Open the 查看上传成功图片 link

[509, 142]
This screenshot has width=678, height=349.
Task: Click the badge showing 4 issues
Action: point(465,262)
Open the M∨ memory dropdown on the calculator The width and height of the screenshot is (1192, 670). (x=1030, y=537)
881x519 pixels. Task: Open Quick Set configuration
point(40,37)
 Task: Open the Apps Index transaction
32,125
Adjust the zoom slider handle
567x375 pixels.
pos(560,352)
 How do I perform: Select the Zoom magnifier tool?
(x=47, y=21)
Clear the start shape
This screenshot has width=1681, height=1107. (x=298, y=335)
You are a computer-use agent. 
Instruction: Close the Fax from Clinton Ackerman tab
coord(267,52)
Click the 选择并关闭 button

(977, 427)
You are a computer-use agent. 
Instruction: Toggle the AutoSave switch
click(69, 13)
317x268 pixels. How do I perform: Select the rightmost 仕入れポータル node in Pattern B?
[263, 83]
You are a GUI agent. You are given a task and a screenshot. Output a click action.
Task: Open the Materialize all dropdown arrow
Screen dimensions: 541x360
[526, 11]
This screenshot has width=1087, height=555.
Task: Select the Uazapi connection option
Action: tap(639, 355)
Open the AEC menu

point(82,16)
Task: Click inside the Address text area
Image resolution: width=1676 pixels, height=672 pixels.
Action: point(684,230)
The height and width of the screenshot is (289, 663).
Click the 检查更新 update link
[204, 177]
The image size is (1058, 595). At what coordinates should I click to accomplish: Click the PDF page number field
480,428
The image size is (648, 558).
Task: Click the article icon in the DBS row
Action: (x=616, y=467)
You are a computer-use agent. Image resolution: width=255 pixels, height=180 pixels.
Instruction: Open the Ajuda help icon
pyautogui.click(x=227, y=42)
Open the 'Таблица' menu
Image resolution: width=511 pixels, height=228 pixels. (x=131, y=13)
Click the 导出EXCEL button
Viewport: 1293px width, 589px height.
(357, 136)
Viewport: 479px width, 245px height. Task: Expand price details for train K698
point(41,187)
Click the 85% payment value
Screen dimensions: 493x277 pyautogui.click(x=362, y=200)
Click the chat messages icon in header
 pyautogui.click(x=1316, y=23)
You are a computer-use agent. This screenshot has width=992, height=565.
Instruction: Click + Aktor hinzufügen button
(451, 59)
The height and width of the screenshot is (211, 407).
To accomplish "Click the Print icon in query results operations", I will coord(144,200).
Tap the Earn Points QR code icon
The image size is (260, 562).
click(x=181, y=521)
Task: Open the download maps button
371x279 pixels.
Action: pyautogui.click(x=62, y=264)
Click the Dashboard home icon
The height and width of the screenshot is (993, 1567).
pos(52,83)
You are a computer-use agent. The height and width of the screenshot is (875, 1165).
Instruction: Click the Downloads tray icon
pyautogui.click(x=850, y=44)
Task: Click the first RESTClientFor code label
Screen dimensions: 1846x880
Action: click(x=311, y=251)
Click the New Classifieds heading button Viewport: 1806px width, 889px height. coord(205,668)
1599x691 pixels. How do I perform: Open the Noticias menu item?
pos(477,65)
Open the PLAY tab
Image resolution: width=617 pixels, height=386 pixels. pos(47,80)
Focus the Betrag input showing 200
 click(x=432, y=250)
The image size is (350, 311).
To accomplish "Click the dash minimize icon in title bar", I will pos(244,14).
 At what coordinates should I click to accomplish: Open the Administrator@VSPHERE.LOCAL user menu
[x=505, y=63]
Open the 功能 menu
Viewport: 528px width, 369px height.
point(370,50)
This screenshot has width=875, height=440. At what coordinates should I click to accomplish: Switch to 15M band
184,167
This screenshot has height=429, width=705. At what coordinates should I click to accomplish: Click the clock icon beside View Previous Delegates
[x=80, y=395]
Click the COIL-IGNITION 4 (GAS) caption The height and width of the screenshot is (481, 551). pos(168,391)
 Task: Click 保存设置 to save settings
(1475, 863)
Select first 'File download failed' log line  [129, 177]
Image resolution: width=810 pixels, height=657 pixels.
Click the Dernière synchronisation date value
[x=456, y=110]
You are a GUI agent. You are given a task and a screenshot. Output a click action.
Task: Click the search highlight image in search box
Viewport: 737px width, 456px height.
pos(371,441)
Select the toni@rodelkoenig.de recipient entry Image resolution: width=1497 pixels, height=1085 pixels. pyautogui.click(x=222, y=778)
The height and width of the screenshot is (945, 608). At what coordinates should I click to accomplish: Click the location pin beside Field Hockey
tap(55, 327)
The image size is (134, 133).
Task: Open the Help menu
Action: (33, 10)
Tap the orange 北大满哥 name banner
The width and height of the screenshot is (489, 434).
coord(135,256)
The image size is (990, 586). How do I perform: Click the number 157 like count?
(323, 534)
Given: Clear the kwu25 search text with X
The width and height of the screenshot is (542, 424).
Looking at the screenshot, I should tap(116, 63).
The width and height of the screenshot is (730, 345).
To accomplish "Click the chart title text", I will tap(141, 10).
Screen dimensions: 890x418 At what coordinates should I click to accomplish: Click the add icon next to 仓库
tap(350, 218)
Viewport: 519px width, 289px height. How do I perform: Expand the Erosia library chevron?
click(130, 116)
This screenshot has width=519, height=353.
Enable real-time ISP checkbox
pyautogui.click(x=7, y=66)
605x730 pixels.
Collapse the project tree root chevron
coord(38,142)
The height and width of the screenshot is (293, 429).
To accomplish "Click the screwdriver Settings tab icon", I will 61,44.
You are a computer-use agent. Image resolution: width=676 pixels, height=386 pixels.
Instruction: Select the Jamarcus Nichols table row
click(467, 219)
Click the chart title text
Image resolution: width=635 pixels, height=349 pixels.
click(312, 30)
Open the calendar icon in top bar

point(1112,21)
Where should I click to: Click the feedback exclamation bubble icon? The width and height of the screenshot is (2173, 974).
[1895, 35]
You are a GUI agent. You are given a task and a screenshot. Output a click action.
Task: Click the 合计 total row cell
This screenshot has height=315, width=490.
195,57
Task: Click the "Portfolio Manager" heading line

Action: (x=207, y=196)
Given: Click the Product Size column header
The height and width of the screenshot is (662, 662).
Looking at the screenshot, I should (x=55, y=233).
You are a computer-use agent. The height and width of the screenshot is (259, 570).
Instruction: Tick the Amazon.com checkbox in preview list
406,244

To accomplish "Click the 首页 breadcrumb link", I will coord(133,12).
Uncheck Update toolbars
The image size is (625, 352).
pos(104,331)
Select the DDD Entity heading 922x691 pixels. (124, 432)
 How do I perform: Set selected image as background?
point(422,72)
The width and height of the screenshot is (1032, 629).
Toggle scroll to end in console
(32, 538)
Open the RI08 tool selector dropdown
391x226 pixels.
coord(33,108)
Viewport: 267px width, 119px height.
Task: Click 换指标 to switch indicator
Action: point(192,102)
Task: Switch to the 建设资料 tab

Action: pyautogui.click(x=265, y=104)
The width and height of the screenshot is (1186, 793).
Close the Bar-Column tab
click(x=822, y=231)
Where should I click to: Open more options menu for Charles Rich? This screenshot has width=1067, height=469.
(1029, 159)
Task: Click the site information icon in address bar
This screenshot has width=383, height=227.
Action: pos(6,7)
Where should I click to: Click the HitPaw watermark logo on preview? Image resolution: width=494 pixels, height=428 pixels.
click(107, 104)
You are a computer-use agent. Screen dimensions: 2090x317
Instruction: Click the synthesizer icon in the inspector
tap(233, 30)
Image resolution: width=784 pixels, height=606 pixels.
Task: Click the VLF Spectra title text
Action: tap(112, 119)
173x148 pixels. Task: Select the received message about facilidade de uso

### Exercise directions
Render every line of the entries above as a JSON array of strings, with one string per line and blank lines omitted.

### Result for this task
[
  "Open the 查看上传成功图片 link",
  "[509, 142]",
  "This screenshot has width=678, height=349.",
  "Task: Click the badge showing 4 issues",
  "Action: point(465,262)",
  "Open the M∨ memory dropdown on the calculator The width and height of the screenshot is (1192, 670). (x=1030, y=537)",
  "881x519 pixels. Task: Open Quick Set configuration",
  "point(40,37)",
  " Task: Open the Apps Index transaction",
  "32,125",
  "Adjust the zoom slider handle",
  "567x375 pixels.",
  "pos(560,352)",
  " How do I perform: Select the Zoom magnifier tool?",
  "(x=47, y=21)",
  "Clear the start shape",
  "This screenshot has width=1681, height=1107. (x=298, y=335)",
  "You are a computer-use agent. ",
  "Instruction: Close the Fax from Clinton Ackerman tab",
  "coord(267,52)",
  "Click the 选择并关闭 button",
  "(977, 427)",
  "You are a computer-use agent. ",
  "Instruction: Toggle the AutoSave switch",
  "click(69, 13)",
  "317x268 pixels. How do I perform: Select the rightmost 仕入れポータル node in Pattern B?",
  "[263, 83]",
  "You are a GUI agent. You are given a task and a screenshot. Output a click action.",
  "Task: Open the Materialize all dropdown arrow",
  "Screen dimensions: 541x360",
  "[526, 11]",
  "This screenshot has width=1087, height=555.",
  "Task: Select the Uazapi connection option",
  "Action: tap(639, 355)",
  "Open the AEC menu",
  "point(82,16)",
  "Task: Click inside the Address text area",
  "Image resolution: width=1676 pixels, height=672 pixels.",
  "Action: point(684,230)",
  "The height and width of the screenshot is (289, 663).",
  "Click the 检查更新 update link",
  "[204, 177]",
  "The image size is (1058, 595). At what coordinates should I click to accomplish: Click the PDF page number field",
  "480,428",
  "The image size is (648, 558).",
  "Task: Click the article icon in the DBS row",
  "Action: (x=616, y=467)",
  "You are a computer-use agent. Image resolution: width=255 pixels, height=180 pixels.",
  "Instruction: Open the Ajuda help icon",
  "pyautogui.click(x=227, y=42)",
  "Open the 'Таблица' menu",
  "Image resolution: width=511 pixels, height=228 pixels. (x=131, y=13)",
  "Click the 导出EXCEL button",
  "Viewport: 1293px width, 589px height.",
  "(357, 136)",
  "Viewport: 479px width, 245px height. Task: Expand price details for train K698",
  "point(41,187)",
  "Click the 85% payment value",
  "Screen dimensions: 493x277 pyautogui.click(x=362, y=200)",
  "Click the chat messages icon in header",
  " pyautogui.click(x=1316, y=23)",
  "You are a computer-use agent. This screenshot has width=992, height=565.",
  "Instruction: Click + Aktor hinzufügen button",
  "(451, 59)",
  "The height and width of the screenshot is (211, 407).",
  "To accomplish \"Click the Print icon in query results operations\", I will coord(144,200).",
  "Tap the Earn Points QR code icon",
  "The image size is (260, 562).",
  "click(x=181, y=521)",
  "Task: Open the download maps button",
  "371x279 pixels.",
  "Action: pyautogui.click(x=62, y=264)",
  "Click the Dashboard home icon",
  "The height and width of the screenshot is (993, 1567).",
  "pos(52,83)",
  "You are a computer-use agent. The height and width of the screenshot is (875, 1165).",
  "Instruction: Click the Downloads tray icon",
  "pyautogui.click(x=850, y=44)",
  "Task: Click the first RESTClientFor code label",
  "Screen dimensions: 1846x880",
  "Action: click(x=311, y=251)",
  "Click the New Classifieds heading button Viewport: 1806px width, 889px height. coord(205,668)",
  "1599x691 pixels. How do I perform: Open the Noticias menu item?",
  "pos(477,65)",
  "Open the PLAY tab",
  "Image resolution: width=617 pixels, height=386 pixels. pos(47,80)",
  "Focus the Betrag input showing 200",
  " click(x=432, y=250)",
  "The image size is (350, 311).",
  "To accomplish \"Click the dash minimize icon in title bar\", I will pos(244,14).",
  " At what coordinates should I click to accomplish: Open the Administrator@VSPHERE.LOCAL user menu",
  "[x=505, y=63]",
  "Open the 功能 menu",
  "Viewport: 528px width, 369px height.",
  "point(370,50)",
  "This screenshot has width=875, height=440. At what coordinates should I click to accomplish: Switch to 15M band",
  "184,167",
  "This screenshot has height=429, width=705. At what coordinates should I click to accomplish: Click the clock icon beside View Previous Delegates",
  "[x=80, y=395]",
  "Click the COIL-IGNITION 4 (GAS) caption The height and width of the screenshot is (481, 551). pos(168,391)",
  " Task: Click 保存设置 to save settings",
  "(1475, 863)",
  "Select first 'File download failed' log line  [129, 177]",
  "Image resolution: width=810 pixels, height=657 pixels.",
  "Click the Dernière synchronisation date value",
  "[x=456, y=110]",
  "You are a GUI agent. You are given a task and a screenshot. Output a click action.",
  "Task: Click the search highlight image in search box",
  "Viewport: 737px width, 456px height.",
  "pos(371,441)",
  "Select the toni@rodelkoenig.de recipient entry Image resolution: width=1497 pixels, height=1085 pixels. pyautogui.click(x=222, y=778)",
  "The height and width of the screenshot is (945, 608). At what coordinates should I click to accomplish: Click the location pin beside Field Hockey",
  "tap(55, 327)",
  "The image size is (134, 133).",
  "Task: Open the Help menu",
  "Action: (33, 10)",
  "Tap the orange 北大满哥 name banner",
  "The width and height of the screenshot is (489, 434).",
  "coord(135,256)",
  "The image size is (990, 586). How do I perform: Click the number 157 like count?",
  "(323, 534)",
  "Given: Clear the kwu25 search text with X",
  "The width and height of the screenshot is (542, 424).",
  "Looking at the screenshot, I should tap(116, 63).",
  "The width and height of the screenshot is (730, 345).",
  "To accomplish \"Click the chart title text\", I will tap(141, 10).",
  "Screen dimensions: 890x418 At what coordinates should I click to accomplish: Click the add icon next to 仓库",
  "tap(350, 218)",
  "Viewport: 519px width, 289px height. How do I perform: Expand the Erosia library chevron?",
  "click(130, 116)",
  "This screenshot has width=519, height=353.",
  "Enable real-time ISP checkbox",
  "pyautogui.click(x=7, y=66)",
  "605x730 pixels.",
  "Collapse the project tree root chevron",
  "coord(38,142)",
  "The height and width of the screenshot is (293, 429).",
  "To accomplish \"Click the screwdriver Settings tab icon\", I will 61,44.",
  "You are a computer-use agent. Image resolution: width=676 pixels, height=386 pixels.",
  "Instruction: Select the Jamarcus Nichols table row",
  "click(467, 219)",
  "Click the chart title text",
  "Image resolution: width=635 pixels, height=349 pixels.",
  "click(312, 30)",
  "Open the calendar icon in top bar",
  "point(1112,21)",
  "Where should I click to: Click the feedback exclamation bubble icon? The width and height of the screenshot is (2173, 974).",
  "[1895, 35]",
  "You are a GUI agent. You are given a task and a screenshot. Output a click action.",
  "Task: Click the 合计 total row cell",
  "This screenshot has height=315, width=490.",
  "195,57",
  "Task: Click the \"Portfolio Manager\" heading line",
  "Action: (x=207, y=196)",
  "Given: Click the Product Size column header",
  "The height and width of the screenshot is (662, 662).",
  "Looking at the screenshot, I should (x=55, y=233).",
  "You are a computer-use agent. The height and width of the screenshot is (259, 570).",
  "Instruction: Tick the Amazon.com checkbox in preview list",
  "406,244",
  "To accomplish \"Click the 首页 breadcrumb link\", I will coord(133,12).",
  "Uncheck Update toolbars",
  "The image size is (625, 352).",
  "pos(104,331)",
  "Select the DDD Entity heading 922x691 pixels. (124, 432)",
  " How do I perform: Set selected image as background?",
  "point(422,72)",
  "The width and height of the screenshot is (1032, 629).",
  "Toggle scroll to end in console",
  "(32, 538)",
  "Open the RI08 tool selector dropdown",
  "391x226 pixels.",
  "coord(33,108)",
  "Viewport: 267px width, 119px height.",
  "Task: Click 换指标 to switch indicator",
  "Action: point(192,102)",
  "Task: Switch to the 建设资料 tab",
  "Action: pyautogui.click(x=265, y=104)",
  "The width and height of the screenshot is (1186, 793).",
  "Close the Bar-Column tab",
  "click(x=822, y=231)",
  "Where should I click to: Open more options menu for Charles Rich? This screenshot has width=1067, height=469.",
  "(1029, 159)",
  "Task: Click the site information icon in address bar",
  "This screenshot has width=383, height=227.",
  "Action: pos(6,7)",
  "Where should I click to: Click the HitPaw watermark logo on preview? Image resolution: width=494 pixels, height=428 pixels.",
  "click(107, 104)",
  "You are a computer-use agent. Screen dimensions: 2090x317",
  "Instruction: Click the synthesizer icon in the inspector",
  "tap(233, 30)",
  "Image resolution: width=784 pixels, height=606 pixels.",
  "Task: Click the VLF Spectra title text",
  "Action: tap(112, 119)",
  "173x148 pixels. Task: Select the received message about facilidade de uso"
]